EXERCISE AIM: Please work out how many lines below contain the word "order", and reply with only that number.

INPUT: Begin

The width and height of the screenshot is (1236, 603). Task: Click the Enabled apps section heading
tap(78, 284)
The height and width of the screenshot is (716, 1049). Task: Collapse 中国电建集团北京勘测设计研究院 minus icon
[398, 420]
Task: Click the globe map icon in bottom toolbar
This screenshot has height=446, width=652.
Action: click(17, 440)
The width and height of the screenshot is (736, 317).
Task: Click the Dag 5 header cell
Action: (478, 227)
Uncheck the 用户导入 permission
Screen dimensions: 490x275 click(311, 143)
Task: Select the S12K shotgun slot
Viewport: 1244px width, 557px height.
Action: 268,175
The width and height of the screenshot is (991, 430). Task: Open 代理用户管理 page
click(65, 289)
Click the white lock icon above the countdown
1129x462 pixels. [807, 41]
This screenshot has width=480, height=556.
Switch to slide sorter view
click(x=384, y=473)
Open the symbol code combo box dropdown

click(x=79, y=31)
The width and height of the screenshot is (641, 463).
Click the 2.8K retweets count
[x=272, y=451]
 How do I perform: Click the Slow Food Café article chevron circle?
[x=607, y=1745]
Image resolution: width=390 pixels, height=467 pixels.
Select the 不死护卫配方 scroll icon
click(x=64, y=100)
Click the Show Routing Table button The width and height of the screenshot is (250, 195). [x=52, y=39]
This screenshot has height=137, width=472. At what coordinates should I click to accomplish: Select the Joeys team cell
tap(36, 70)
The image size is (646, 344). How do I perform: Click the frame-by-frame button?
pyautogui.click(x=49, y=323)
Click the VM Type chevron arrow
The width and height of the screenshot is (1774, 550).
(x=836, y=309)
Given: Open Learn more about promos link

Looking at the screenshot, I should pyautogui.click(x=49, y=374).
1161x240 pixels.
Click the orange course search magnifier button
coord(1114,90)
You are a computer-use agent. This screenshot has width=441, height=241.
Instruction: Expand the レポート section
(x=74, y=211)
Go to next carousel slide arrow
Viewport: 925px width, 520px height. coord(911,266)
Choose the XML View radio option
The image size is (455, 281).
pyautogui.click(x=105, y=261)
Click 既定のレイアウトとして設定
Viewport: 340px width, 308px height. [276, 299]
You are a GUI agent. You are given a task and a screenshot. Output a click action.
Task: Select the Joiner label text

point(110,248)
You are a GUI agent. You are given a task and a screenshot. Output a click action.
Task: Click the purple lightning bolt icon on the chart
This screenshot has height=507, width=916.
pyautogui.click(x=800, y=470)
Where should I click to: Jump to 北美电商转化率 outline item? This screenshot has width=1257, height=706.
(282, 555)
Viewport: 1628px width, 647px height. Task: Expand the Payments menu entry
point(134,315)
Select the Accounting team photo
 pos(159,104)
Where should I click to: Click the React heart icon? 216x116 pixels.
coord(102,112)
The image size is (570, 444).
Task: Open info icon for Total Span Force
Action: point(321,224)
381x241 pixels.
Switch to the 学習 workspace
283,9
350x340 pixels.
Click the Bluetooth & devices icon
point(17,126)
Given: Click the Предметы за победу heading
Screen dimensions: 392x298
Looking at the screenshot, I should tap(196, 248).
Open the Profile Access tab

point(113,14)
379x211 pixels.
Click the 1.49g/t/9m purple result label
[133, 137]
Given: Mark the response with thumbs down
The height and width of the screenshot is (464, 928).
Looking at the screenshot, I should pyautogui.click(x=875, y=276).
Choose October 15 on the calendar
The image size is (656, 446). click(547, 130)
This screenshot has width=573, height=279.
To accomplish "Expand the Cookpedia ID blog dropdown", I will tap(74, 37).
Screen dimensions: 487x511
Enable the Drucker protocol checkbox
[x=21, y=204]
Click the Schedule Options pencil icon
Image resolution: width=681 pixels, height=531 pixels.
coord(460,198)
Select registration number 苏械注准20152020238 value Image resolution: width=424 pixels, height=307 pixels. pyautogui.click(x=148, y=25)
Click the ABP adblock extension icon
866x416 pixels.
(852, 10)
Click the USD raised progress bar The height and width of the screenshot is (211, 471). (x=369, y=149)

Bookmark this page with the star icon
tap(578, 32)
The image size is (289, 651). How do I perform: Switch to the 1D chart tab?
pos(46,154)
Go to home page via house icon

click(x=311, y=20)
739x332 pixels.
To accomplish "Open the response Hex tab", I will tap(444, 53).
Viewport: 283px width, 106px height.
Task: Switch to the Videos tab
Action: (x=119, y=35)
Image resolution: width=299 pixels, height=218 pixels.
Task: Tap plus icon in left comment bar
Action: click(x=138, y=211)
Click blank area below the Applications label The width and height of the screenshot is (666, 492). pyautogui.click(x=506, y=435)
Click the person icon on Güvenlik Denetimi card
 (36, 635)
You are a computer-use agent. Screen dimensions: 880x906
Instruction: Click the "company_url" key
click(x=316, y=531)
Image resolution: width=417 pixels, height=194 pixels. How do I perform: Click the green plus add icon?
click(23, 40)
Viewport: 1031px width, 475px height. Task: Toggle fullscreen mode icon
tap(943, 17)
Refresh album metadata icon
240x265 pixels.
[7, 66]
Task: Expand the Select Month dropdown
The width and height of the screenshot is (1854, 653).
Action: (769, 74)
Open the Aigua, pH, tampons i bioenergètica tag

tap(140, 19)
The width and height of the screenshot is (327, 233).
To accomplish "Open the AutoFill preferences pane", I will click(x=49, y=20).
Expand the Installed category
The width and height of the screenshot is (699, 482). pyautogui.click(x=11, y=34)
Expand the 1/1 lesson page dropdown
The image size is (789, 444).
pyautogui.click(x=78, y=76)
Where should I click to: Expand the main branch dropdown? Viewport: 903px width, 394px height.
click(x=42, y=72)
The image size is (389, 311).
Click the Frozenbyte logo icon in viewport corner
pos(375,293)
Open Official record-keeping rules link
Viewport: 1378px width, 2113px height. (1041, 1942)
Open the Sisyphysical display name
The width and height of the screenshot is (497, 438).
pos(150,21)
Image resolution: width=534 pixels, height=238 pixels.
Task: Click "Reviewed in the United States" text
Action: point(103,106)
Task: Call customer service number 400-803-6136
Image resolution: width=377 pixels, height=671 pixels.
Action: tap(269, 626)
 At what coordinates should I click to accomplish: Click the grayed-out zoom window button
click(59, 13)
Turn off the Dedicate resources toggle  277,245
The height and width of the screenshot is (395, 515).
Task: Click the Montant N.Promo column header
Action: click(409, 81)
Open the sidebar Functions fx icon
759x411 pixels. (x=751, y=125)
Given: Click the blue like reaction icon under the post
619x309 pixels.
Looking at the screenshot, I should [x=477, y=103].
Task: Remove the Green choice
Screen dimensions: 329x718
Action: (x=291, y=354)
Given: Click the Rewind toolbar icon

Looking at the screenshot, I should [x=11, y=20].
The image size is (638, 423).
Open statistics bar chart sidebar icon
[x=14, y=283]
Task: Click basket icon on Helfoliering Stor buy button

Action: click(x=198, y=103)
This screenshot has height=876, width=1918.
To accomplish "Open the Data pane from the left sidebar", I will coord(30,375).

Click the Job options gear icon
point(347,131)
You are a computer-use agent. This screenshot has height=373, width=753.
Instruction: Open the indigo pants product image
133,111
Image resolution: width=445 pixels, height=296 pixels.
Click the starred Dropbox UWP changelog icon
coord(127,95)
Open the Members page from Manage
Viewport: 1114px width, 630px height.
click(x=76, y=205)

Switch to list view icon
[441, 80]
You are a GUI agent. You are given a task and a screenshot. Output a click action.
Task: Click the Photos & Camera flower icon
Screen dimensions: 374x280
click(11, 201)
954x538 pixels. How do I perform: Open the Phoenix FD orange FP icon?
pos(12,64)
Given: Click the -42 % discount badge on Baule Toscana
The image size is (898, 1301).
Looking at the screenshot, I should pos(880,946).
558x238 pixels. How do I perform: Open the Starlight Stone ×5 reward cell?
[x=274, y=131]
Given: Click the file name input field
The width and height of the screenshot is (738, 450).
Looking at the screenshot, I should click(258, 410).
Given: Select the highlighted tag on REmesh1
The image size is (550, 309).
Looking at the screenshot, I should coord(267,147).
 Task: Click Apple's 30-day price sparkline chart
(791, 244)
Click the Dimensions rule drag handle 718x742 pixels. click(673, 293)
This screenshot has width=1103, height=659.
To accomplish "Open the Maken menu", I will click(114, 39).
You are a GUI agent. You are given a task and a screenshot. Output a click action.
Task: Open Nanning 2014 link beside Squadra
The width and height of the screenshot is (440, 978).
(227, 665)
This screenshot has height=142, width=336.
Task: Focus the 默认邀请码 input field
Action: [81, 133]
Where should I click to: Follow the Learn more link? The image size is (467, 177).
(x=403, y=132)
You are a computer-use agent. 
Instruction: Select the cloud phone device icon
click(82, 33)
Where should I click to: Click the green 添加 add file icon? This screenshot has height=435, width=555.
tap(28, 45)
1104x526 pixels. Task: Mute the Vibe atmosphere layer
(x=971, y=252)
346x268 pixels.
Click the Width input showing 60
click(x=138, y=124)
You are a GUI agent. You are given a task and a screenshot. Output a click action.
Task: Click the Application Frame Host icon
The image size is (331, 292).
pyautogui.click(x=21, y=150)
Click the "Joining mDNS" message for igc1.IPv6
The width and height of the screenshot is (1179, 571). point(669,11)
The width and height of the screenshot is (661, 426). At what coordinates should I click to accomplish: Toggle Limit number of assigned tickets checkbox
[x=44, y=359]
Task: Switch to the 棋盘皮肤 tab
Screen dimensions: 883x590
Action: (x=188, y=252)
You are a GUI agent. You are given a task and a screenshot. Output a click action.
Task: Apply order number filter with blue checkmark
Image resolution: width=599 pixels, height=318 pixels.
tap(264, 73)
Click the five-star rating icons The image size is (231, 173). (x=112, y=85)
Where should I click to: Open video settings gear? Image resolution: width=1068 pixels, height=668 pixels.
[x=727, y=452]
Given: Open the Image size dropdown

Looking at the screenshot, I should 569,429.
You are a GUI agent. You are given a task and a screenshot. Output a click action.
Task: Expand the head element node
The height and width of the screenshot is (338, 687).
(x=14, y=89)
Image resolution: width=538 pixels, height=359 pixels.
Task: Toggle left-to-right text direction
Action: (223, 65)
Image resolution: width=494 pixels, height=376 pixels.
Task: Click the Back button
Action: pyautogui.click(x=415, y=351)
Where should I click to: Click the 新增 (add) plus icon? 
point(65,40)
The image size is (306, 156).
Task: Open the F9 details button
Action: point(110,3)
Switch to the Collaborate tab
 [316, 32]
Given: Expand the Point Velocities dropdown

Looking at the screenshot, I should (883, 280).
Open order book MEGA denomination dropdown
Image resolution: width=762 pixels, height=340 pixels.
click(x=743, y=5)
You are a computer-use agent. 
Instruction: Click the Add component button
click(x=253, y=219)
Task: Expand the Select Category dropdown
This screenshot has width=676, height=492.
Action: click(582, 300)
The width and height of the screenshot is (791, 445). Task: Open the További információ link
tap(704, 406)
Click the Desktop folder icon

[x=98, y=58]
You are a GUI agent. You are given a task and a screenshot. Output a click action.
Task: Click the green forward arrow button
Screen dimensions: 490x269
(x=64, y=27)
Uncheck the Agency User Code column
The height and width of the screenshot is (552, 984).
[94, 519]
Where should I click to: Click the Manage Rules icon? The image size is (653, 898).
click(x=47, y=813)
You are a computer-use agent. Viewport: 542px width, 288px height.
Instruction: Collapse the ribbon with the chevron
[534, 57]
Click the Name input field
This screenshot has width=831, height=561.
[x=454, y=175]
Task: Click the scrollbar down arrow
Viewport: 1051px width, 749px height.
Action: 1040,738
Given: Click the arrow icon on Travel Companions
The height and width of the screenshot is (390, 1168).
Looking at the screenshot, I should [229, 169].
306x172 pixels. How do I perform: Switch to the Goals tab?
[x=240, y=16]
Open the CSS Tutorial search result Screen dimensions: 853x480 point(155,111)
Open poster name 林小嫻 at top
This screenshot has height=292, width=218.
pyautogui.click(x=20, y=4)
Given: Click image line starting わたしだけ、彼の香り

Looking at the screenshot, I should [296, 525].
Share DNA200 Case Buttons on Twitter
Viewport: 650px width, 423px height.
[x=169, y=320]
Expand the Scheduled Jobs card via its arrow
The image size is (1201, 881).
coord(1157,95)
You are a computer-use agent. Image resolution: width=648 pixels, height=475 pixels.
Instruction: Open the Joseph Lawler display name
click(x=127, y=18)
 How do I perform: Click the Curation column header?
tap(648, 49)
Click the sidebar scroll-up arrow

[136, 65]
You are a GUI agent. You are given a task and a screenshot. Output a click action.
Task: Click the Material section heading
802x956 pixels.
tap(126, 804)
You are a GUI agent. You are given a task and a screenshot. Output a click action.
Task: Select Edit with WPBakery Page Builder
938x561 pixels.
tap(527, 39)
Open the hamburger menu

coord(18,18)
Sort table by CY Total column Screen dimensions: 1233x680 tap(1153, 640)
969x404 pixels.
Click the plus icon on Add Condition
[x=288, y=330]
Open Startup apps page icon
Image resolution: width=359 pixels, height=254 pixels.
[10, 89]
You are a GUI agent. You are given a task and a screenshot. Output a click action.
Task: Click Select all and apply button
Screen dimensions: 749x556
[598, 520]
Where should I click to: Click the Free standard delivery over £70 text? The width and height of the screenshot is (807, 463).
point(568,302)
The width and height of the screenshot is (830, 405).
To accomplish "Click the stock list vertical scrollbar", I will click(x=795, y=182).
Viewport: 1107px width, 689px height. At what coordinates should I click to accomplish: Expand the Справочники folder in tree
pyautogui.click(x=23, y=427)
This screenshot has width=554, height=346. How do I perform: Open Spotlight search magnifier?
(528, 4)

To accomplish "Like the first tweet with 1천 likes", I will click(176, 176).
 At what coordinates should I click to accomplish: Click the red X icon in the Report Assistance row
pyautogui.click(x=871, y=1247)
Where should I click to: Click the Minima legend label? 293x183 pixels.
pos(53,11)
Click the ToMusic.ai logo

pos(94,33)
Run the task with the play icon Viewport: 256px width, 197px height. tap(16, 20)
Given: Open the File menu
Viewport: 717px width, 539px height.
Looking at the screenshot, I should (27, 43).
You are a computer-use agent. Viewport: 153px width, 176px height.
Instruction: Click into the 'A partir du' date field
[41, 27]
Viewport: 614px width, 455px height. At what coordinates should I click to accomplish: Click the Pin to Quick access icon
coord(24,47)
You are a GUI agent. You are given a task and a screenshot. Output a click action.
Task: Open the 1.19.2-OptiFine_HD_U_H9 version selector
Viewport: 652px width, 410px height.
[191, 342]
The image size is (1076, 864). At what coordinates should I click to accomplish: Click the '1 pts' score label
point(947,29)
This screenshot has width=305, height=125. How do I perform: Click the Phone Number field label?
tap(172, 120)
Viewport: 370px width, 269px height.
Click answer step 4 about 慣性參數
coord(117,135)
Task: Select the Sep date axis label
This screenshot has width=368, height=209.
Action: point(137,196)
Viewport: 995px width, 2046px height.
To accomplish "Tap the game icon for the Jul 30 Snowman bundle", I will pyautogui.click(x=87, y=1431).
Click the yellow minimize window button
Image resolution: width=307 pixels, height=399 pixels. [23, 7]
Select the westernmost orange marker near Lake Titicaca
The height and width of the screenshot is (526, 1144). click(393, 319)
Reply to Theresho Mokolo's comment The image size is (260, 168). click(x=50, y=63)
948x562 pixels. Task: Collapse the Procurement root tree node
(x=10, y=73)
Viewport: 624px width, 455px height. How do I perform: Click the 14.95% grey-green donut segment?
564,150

INPUT: End

SOLUTION TO THIS EXERCISE: 2